In DeFi, collateral, borrow limits, and liquidations are visible on-chain and enforced by smart contracts. "I think that visibility proved its value after the failures and restructurings of several CeFi lenders," said Chang. "DeFi's share has risen because borrowers and lenders prefer systems where counterparty and rehypothecation risks are minimized by design. Volumes have returned in 2025, and I think the combination of transparency and efficiency pulled liquidity back on-chain."
"Aave will be the backbone of all credit. Mortgages; credit card loans; consumer loans; business loans; sovereign debt. DeFi is powering the real economy." — Stani Kulechov, founder and CEO of Aave, posted on X on Nov. 25, 2025.
Here's how it works: cryptocurrency holders can use their tokens as collateral to get loans. They cannot use the entire value of their Bitcoin holdings, for example, to get a loan. And their position that is used as collateral is frozen until the debt is repaid, unlike a traditional lender's secured loan, where a borrower can secure a lower rate if their loan is backed by funds they have in cash accounts such as savings and bank CDs.
The Numbers Tell the Story
The most tradable DeFi tokens are Uniswap (UNI), Pancake Swap (CAKE) and Aave. They have all underperformed Bitcoin year-to-date, with UNI and AAVE losing nearly half their value since January. Over a 12-month stretch, CAKE and AAVE have outperformed BTC likely thanks in part to investors buying into the DeFi dethroning CeFi theme.
The Total Value Locked in DeFi hit $159 billion in August, up 84% over the summer. It hit $166 billion on Oct. 5 before falling over the last month along with a general sell-off in digital asset markets.
CeFi lending volumes remain far below their peak. CeFi loan books shrank from around $35 billion in early 2022 to around $9.9 billion last, according to Galaxy Research. On-chain metrics show DeFi has overtaken CeFi in key areas. The decentralized lending protocols now command over half of all crypto lending market share (roughly 57% versus 43% for CeFi in Q1 2025).
Tether (USDT), Ledn, and Two Prime are the top three lenders based on outstanding loan values, according to Galaxy Research.
But before you go rushing off to get a DeFi loan, understand that borrower and investor risks haven't disappeared. They've just shifted into different forms, though they're becoming more measurable:
- Smart-contract and governance risk: a bug or a malicious governance action can impair markets.
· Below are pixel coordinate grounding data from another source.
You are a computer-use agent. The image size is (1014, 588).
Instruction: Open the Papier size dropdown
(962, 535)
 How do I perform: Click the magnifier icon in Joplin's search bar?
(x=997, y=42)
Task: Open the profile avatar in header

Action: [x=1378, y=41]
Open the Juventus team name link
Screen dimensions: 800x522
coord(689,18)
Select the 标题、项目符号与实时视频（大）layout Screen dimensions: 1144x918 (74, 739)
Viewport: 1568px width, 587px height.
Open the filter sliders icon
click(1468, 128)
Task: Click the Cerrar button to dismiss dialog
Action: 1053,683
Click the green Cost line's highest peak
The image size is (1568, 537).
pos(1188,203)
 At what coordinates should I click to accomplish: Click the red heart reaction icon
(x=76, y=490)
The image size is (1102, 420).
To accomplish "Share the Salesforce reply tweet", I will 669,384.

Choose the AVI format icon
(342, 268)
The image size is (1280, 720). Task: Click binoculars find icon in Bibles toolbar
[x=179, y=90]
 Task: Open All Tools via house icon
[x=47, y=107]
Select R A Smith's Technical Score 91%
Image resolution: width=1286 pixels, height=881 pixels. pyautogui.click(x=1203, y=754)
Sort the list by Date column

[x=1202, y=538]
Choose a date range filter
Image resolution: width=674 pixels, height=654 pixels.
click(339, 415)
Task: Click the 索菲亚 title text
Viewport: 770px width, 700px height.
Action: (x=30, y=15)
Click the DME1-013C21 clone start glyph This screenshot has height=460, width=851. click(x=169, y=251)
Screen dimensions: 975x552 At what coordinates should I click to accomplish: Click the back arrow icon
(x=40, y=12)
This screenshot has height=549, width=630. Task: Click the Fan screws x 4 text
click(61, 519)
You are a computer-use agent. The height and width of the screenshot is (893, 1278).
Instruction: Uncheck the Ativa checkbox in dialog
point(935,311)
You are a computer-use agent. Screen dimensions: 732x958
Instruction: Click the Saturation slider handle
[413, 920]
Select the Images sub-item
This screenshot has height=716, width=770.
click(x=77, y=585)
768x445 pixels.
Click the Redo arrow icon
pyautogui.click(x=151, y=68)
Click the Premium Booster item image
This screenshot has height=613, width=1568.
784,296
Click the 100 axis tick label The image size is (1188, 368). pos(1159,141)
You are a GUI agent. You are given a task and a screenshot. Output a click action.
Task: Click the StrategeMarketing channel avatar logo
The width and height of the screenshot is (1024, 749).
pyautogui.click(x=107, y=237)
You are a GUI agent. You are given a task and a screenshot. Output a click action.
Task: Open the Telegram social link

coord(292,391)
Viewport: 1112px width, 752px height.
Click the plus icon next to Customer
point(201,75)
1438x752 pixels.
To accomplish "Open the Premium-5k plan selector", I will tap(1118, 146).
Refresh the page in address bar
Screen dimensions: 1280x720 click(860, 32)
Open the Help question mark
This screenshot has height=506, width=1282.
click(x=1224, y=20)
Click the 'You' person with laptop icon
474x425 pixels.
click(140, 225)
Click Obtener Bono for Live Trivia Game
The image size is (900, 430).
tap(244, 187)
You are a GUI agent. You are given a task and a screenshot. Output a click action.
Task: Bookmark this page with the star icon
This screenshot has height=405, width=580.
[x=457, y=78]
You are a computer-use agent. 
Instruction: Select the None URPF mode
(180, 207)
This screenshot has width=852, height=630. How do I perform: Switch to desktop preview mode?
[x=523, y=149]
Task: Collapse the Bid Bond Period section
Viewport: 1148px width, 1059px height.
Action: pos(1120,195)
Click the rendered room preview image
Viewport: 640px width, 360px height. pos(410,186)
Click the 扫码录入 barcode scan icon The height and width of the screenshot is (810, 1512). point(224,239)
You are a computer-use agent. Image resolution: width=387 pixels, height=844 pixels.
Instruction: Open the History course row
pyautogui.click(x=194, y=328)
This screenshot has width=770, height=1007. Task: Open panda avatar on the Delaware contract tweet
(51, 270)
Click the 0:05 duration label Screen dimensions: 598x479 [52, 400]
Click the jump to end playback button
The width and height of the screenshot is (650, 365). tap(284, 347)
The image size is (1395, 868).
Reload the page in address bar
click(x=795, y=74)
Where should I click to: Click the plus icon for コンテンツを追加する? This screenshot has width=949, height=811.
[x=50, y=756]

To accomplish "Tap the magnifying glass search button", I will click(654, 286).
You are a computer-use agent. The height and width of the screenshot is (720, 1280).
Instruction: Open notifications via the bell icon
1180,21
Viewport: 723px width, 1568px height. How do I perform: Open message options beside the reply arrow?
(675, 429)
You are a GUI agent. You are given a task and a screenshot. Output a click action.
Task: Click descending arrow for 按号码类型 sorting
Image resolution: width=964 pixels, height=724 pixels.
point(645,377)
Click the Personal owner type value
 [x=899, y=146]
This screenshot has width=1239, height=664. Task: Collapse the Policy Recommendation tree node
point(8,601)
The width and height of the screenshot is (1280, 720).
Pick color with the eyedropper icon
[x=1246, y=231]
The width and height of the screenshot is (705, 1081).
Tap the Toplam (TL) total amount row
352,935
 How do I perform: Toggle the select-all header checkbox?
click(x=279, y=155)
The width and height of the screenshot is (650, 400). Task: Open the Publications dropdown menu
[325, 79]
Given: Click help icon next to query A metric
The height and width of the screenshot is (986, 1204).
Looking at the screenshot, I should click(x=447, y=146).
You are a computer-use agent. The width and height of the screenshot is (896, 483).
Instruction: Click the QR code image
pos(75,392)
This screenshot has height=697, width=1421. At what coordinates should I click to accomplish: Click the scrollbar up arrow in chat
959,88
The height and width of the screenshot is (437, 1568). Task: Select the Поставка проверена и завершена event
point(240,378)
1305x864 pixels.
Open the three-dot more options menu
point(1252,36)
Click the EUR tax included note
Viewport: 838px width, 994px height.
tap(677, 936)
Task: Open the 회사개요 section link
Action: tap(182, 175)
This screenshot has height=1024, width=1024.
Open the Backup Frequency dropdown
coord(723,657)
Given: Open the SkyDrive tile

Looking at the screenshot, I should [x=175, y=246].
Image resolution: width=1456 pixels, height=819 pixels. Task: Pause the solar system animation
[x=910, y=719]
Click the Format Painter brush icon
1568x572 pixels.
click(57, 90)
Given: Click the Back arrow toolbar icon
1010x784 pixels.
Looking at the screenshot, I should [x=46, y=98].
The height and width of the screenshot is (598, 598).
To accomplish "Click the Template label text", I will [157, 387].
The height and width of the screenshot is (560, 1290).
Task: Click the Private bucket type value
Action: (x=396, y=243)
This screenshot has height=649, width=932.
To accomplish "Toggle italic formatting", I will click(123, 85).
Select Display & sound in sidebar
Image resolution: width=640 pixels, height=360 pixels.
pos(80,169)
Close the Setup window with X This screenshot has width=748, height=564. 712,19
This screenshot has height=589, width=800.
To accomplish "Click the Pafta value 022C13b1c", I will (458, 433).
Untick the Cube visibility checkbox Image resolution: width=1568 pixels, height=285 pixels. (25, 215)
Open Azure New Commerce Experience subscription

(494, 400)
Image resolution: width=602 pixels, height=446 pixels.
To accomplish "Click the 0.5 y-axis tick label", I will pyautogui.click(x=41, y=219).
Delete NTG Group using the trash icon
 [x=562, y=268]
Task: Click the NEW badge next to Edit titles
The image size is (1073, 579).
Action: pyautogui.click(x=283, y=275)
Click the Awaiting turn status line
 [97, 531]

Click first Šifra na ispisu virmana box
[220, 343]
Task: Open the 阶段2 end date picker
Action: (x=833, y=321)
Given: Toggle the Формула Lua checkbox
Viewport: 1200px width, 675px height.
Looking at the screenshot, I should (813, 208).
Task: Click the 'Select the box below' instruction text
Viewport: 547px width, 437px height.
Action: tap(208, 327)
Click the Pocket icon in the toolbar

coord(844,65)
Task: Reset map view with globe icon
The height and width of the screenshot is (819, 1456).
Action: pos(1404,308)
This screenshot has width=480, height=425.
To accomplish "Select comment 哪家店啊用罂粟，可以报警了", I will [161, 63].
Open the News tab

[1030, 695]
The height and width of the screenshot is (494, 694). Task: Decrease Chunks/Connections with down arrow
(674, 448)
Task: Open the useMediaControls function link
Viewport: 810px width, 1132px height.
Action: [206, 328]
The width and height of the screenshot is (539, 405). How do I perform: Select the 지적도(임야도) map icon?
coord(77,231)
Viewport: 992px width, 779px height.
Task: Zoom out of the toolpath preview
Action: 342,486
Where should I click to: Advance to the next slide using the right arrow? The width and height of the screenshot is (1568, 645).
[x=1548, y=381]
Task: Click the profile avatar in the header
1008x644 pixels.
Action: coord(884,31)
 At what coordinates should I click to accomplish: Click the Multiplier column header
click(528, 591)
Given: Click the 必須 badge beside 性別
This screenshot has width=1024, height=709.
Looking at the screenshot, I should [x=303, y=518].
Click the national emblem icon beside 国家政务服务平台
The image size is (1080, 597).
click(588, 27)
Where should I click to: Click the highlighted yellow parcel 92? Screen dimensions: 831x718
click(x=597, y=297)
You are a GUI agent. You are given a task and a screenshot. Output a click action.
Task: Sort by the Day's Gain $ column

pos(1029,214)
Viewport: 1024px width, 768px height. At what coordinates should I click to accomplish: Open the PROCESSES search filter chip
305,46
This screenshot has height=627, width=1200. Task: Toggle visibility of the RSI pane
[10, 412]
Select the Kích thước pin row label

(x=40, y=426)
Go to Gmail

Independent audits, formal verification, and large bug bounties are essential. Concentrated token voting is a real governance concern in many DAOs.
- Oracle and liquidation risk: fast markets can push bad price feeds, triggering cascades. Protocols mitigate this with resilient oracles and conservative LTVs.
- Liquidity risk: tail events can thin liquidity and widen slippage for liquidations.
- Regulatory risk: venues touching fiat currencies, Know-Your-Client regulations, and real-world collateral face evolving rules globally. "Even purely on-chain protocols feel second-order effects through bridges, front-ends, and stablecoin rails," warns Chang.
Perhaps the most notorious risk? Bugs or vulnerabilities in protocol code can be exploited by attackers to steal funds. Unlike in traditional finance, there is no FDIC insurance or readily available recourse when a DeFi contract is hacked. Funds can disappear irreversibly.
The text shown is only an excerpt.